Segment Open

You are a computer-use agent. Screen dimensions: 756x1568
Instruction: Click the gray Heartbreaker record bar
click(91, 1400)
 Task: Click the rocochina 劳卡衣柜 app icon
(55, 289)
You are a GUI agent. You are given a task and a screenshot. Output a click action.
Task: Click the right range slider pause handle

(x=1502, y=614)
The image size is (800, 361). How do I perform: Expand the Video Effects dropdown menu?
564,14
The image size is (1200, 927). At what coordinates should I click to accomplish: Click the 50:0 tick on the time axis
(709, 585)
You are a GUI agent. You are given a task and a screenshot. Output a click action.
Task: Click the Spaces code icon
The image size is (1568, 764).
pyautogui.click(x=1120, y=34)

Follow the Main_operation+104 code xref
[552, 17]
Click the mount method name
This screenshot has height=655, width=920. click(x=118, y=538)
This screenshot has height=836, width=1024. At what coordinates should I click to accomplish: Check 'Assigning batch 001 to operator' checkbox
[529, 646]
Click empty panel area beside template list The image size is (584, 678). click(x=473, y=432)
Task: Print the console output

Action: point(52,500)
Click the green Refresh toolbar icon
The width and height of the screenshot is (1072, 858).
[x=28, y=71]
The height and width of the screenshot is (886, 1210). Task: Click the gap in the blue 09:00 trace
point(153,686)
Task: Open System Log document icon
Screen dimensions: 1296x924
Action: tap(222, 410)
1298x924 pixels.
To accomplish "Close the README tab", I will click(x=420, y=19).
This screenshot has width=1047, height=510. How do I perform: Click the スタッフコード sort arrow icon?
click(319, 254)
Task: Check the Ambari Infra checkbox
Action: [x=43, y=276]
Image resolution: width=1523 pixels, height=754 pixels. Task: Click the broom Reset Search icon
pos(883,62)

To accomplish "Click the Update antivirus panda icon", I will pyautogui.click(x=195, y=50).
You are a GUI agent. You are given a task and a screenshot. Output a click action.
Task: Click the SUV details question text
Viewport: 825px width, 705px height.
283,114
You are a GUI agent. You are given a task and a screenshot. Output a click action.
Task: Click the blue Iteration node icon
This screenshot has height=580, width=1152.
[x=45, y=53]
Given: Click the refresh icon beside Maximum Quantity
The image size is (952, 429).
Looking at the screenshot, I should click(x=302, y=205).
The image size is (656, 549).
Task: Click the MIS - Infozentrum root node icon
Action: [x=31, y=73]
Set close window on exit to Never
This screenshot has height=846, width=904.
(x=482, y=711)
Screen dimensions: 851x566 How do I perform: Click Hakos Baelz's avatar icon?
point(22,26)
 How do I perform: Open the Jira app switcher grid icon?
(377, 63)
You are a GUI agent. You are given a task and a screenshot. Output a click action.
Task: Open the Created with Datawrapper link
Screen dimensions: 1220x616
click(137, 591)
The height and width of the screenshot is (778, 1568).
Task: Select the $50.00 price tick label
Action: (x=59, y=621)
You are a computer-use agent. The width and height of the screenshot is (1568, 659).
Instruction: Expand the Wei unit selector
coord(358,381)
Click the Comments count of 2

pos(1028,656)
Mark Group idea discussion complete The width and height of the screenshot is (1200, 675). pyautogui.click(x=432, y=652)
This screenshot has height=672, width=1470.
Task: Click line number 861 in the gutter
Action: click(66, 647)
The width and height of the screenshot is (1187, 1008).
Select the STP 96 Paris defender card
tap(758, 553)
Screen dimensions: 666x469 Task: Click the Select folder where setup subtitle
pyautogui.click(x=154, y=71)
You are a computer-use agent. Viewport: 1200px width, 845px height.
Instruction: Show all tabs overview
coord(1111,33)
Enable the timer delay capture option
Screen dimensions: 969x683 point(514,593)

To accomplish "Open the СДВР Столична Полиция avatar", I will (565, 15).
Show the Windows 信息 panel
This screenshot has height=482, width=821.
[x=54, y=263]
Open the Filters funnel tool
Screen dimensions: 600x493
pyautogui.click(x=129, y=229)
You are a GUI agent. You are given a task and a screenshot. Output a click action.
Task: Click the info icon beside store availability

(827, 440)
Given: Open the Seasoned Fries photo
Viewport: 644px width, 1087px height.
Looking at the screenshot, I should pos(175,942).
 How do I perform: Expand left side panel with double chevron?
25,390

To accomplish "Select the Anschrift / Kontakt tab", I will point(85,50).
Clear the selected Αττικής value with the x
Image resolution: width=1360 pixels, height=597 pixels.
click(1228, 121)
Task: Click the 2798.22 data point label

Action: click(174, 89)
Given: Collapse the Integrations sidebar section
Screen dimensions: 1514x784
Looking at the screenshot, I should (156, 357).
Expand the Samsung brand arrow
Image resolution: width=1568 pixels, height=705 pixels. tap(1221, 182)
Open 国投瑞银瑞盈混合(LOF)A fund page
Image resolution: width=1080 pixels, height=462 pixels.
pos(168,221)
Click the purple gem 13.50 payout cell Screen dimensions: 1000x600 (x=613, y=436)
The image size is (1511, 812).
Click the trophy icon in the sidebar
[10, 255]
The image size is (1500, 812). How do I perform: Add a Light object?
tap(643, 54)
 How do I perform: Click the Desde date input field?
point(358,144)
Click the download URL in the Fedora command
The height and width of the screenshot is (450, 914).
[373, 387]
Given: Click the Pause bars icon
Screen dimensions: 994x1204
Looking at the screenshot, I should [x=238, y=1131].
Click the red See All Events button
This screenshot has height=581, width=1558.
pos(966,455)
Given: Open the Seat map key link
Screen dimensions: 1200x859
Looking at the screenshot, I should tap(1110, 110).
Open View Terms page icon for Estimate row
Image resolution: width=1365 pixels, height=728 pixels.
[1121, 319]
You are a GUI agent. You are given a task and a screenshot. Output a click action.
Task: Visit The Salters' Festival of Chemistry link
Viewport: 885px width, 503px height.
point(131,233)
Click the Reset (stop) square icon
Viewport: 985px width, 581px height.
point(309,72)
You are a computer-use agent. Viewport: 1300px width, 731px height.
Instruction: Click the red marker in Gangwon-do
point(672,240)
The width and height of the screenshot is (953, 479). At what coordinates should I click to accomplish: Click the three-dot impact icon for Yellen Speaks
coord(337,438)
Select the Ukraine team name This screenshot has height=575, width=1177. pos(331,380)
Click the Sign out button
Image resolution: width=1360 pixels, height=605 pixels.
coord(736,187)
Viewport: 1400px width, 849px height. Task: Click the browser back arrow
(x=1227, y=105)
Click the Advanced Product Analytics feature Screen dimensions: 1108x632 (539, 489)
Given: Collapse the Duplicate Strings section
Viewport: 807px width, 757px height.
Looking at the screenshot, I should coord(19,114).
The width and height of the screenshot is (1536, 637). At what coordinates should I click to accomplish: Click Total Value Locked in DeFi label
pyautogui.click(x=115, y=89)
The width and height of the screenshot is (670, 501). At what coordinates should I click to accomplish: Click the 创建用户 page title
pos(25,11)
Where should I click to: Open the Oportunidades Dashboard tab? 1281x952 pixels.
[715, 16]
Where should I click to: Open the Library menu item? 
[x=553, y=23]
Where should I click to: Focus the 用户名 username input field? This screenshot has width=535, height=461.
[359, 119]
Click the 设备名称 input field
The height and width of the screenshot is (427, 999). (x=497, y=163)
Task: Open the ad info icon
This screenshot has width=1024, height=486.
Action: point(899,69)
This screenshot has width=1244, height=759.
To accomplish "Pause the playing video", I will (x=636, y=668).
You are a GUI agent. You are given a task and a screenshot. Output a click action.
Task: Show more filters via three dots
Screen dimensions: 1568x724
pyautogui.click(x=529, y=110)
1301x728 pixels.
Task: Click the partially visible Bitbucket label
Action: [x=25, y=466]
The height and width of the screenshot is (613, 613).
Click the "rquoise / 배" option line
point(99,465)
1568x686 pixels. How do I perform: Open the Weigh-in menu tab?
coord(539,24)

Segment Closed

→ **Brief**
Retype all of the material above. Do not alter a single word.

→ **Written answer**
You are a computer-use agent. Screen dimensions: 756x1568
Instruction: Click the gray Heartbreaker record bar
click(91, 1400)
 Task: Click the rocochina 劳卡衣柜 app icon
(55, 289)
You are a GUI agent. You are given a task and a screenshot. Output a click action.
Task: Click the right range slider pause handle

(x=1502, y=614)
The image size is (800, 361). How do I perform: Expand the Video Effects dropdown menu?
564,14
The image size is (1200, 927). At what coordinates should I click to accomplish: Click the 50:0 tick on the time axis
(709, 585)
You are a GUI agent. You are given a task and a screenshot. Output a click action.
Task: Click the Spaces code icon
The image size is (1568, 764).
pyautogui.click(x=1120, y=34)

Follow the Main_operation+104 code xref
[552, 17]
Click the mount method name
This screenshot has height=655, width=920. click(x=118, y=538)
This screenshot has height=836, width=1024. At what coordinates should I click to accomplish: Check 'Assigning batch 001 to operator' checkbox
[529, 646]
Click empty panel area beside template list The image size is (584, 678). click(x=473, y=432)
Task: Print the console output

Action: point(52,500)
Click the green Refresh toolbar icon
The width and height of the screenshot is (1072, 858).
[x=28, y=71]
The height and width of the screenshot is (886, 1210). Task: Click the gap in the blue 09:00 trace
point(153,686)
Task: Open System Log document icon
Screen dimensions: 1296x924
Action: tap(222, 410)
1298x924 pixels.
To accomplish "Close the README tab", I will click(x=420, y=19).
This screenshot has width=1047, height=510. How do I perform: Click the スタッフコード sort arrow icon?
click(319, 254)
Task: Check the Ambari Infra checkbox
Action: [x=43, y=276]
Image resolution: width=1523 pixels, height=754 pixels. Task: Click the broom Reset Search icon
pos(883,62)

To accomplish "Click the Update antivirus panda icon", I will pyautogui.click(x=195, y=50).
You are a GUI agent. You are given a task and a screenshot. Output a click action.
Task: Click the SUV details question text
Viewport: 825px width, 705px height.
283,114
You are a GUI agent. You are given a task and a screenshot. Output a click action.
Task: Click the blue Iteration node icon
This screenshot has height=580, width=1152.
[x=45, y=53]
Given: Click the refresh icon beside Maximum Quantity
The image size is (952, 429).
Looking at the screenshot, I should click(x=302, y=205).
The image size is (656, 549).
Task: Click the MIS - Infozentrum root node icon
Action: [x=31, y=73]
Set close window on exit to Never
This screenshot has height=846, width=904.
(x=482, y=711)
Screen dimensions: 851x566 How do I perform: Click Hakos Baelz's avatar icon?
point(22,26)
 How do I perform: Open the Jira app switcher grid icon?
(377, 63)
You are a GUI agent. You are given a task and a screenshot. Output a click action.
Task: Open the Created with Datawrapper link
Screen dimensions: 1220x616
click(137, 591)
The height and width of the screenshot is (778, 1568).
Task: Select the $50.00 price tick label
Action: (x=59, y=621)
You are a computer-use agent. The width and height of the screenshot is (1568, 659).
Instruction: Expand the Wei unit selector
coord(358,381)
Click the Comments count of 2

pos(1028,656)
Mark Group idea discussion complete The width and height of the screenshot is (1200, 675). pyautogui.click(x=432, y=652)
This screenshot has height=672, width=1470.
Task: Click line number 861 in the gutter
Action: click(66, 647)
The width and height of the screenshot is (1187, 1008).
Select the STP 96 Paris defender card
tap(758, 553)
Screen dimensions: 666x469 Task: Click the Select folder where setup subtitle
pyautogui.click(x=154, y=71)
You are a computer-use agent. Viewport: 1200px width, 845px height.
Instruction: Show all tabs overview
coord(1111,33)
Enable the timer delay capture option
Screen dimensions: 969x683 point(514,593)

To accomplish "Open the СДВР Столична Полиция avatar", I will (565, 15).
Show the Windows 信息 panel
This screenshot has height=482, width=821.
[x=54, y=263]
Open the Filters funnel tool
Screen dimensions: 600x493
pyautogui.click(x=129, y=229)
You are a GUI agent. You are given a task and a screenshot. Output a click action.
Task: Click the info icon beside store availability

(827, 440)
Given: Open the Seasoned Fries photo
Viewport: 644px width, 1087px height.
Looking at the screenshot, I should pos(175,942).
 How do I perform: Expand left side panel with double chevron?
25,390

To accomplish "Select the Anschrift / Kontakt tab", I will point(85,50).
Clear the selected Αττικής value with the x
Image resolution: width=1360 pixels, height=597 pixels.
click(1228, 121)
Task: Click the 2798.22 data point label

Action: click(174, 89)
Given: Collapse the Integrations sidebar section
Screen dimensions: 1514x784
Looking at the screenshot, I should (156, 357).
Expand the Samsung brand arrow
Image resolution: width=1568 pixels, height=705 pixels. tap(1221, 182)
Open 国投瑞银瑞盈混合(LOF)A fund page
Image resolution: width=1080 pixels, height=462 pixels.
pos(168,221)
Click the purple gem 13.50 payout cell Screen dimensions: 1000x600 (x=613, y=436)
The image size is (1511, 812).
Click the trophy icon in the sidebar
[10, 255]
The image size is (1500, 812). How do I perform: Add a Light object?
tap(643, 54)
 How do I perform: Click the Desde date input field?
point(358,144)
Click the download URL in the Fedora command
The height and width of the screenshot is (450, 914).
[373, 387]
Given: Click the Pause bars icon
Screen dimensions: 994x1204
Looking at the screenshot, I should [x=238, y=1131].
Click the red See All Events button
This screenshot has height=581, width=1558.
pos(966,455)
Given: Open the Seat map key link
Screen dimensions: 1200x859
Looking at the screenshot, I should tap(1110, 110).
Open View Terms page icon for Estimate row
Image resolution: width=1365 pixels, height=728 pixels.
[1121, 319]
You are a GUI agent. You are given a task and a screenshot. Output a click action.
Task: Visit The Salters' Festival of Chemistry link
Viewport: 885px width, 503px height.
point(131,233)
Click the Reset (stop) square icon
Viewport: 985px width, 581px height.
point(309,72)
You are a computer-use agent. Viewport: 1300px width, 731px height.
Instruction: Click the red marker in Gangwon-do
point(672,240)
The width and height of the screenshot is (953, 479). At what coordinates should I click to accomplish: Click the three-dot impact icon for Yellen Speaks
coord(337,438)
Select the Ukraine team name This screenshot has height=575, width=1177. pos(331,380)
Click the Sign out button
Image resolution: width=1360 pixels, height=605 pixels.
coord(736,187)
Viewport: 1400px width, 849px height. Task: Click the browser back arrow
(x=1227, y=105)
Click the Advanced Product Analytics feature Screen dimensions: 1108x632 (539, 489)
Given: Collapse the Duplicate Strings section
Viewport: 807px width, 757px height.
Looking at the screenshot, I should coord(19,114).
The width and height of the screenshot is (1536, 637). At what coordinates should I click to accomplish: Click Total Value Locked in DeFi label
pyautogui.click(x=115, y=89)
The width and height of the screenshot is (670, 501). At what coordinates should I click to accomplish: Click the 创建用户 page title
pos(25,11)
Where should I click to: Open the Oportunidades Dashboard tab? 1281x952 pixels.
[715, 16]
Where should I click to: Open the Library menu item? 
[x=553, y=23]
Where should I click to: Focus the 用户名 username input field? This screenshot has width=535, height=461.
[359, 119]
Click the 设备名称 input field
The height and width of the screenshot is (427, 999). (x=497, y=163)
Task: Open the ad info icon
This screenshot has width=1024, height=486.
Action: point(899,69)
This screenshot has width=1244, height=759.
To accomplish "Pause the playing video", I will (x=636, y=668).
You are a GUI agent. You are given a task and a screenshot. Output a click action.
Task: Show more filters via three dots
Screen dimensions: 1568x724
pyautogui.click(x=529, y=110)
1301x728 pixels.
Task: Click the partially visible Bitbucket label
Action: [x=25, y=466]
The height and width of the screenshot is (613, 613).
Click the "rquoise / 배" option line
point(99,465)
1568x686 pixels. How do I perform: Open the Weigh-in menu tab?
coord(539,24)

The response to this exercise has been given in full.